PASSAGE TO READ:
-=-=-

Re: Abstract character?

From: Doug Ewell (dewell@adelphia.net)
Date: Tue Jul 23 2002 - 22:44:31 EDT


Kenneth Whistler <kenw at sybase dot com> wrote:

>> UTF-16 does not allow the representation of an unpaired surrogate
>> 0xD800 followed by another, coincidental unpaired surrogate 0xDC00.
>> (It maps the two to U+10000.) Among the standard UTFs, only UTF-32
>> allows the two to be treated as unpaired surrogates.
>
> Actually, not that, either.
>
>> In fact, before UTF-8 was
>> "tightened up" in 3.2, the only UTF that DID NOT permit these two
>> coincidental unpaired surrogates was UTF-16.
>>
>> UTF-8: D800 DC00 <==> ED A0 80 ED B0 80 (no longer legal)
>> UTF-32: D800 DC00 <==> 0000D800 0000DC00
>
> This is ill-formed in UTF-32, and thereby, illegal.

I'm glad to hear that unpaired surrogates are now also illegal in
UTF-32, and presumably also in UTF-16. However, I did do my homework
before writing yesterday's post, and that wasn't the impression I got,
so I sense another opportunity to tighten up the definitions before
Unicode 4.0 is released.

-=-=-

(Data for locating visible targets)
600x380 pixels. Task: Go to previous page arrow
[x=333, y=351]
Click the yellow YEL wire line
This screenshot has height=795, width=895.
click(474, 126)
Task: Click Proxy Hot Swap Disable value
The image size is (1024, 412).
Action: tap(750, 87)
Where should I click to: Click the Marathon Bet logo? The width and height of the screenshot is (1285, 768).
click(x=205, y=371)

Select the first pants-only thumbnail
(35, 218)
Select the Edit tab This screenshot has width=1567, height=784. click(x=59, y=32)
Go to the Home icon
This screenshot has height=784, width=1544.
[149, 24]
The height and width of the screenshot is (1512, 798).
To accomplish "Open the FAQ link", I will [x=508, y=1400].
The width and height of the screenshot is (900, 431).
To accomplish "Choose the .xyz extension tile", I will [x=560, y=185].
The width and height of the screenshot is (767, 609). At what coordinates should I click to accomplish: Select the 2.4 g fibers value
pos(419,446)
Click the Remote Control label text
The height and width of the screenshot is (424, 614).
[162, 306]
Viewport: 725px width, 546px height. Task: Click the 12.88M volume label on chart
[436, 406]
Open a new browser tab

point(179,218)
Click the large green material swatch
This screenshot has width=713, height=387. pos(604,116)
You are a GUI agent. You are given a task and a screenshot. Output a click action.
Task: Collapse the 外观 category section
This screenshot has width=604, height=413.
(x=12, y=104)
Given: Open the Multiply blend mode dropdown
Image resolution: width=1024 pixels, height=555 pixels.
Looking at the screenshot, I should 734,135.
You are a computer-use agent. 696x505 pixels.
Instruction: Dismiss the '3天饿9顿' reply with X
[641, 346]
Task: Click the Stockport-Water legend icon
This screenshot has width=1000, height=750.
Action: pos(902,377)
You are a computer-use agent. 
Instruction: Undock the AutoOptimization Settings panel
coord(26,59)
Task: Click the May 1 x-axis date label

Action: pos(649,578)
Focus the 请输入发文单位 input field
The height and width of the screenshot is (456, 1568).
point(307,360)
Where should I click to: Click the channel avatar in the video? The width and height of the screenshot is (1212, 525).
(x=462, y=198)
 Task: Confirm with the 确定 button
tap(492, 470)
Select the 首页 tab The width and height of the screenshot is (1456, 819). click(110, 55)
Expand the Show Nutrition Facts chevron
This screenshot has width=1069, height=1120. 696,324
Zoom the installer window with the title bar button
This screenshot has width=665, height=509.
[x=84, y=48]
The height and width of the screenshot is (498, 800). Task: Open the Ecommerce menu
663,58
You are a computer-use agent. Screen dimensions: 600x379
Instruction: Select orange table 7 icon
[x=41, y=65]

-=-=-

TASK OBJECTIVE:
According to the post on unpaired surrogates, to what code point does UTF-16 map 0xD800 followed by 0xDC00?

ANSWER:
U+10000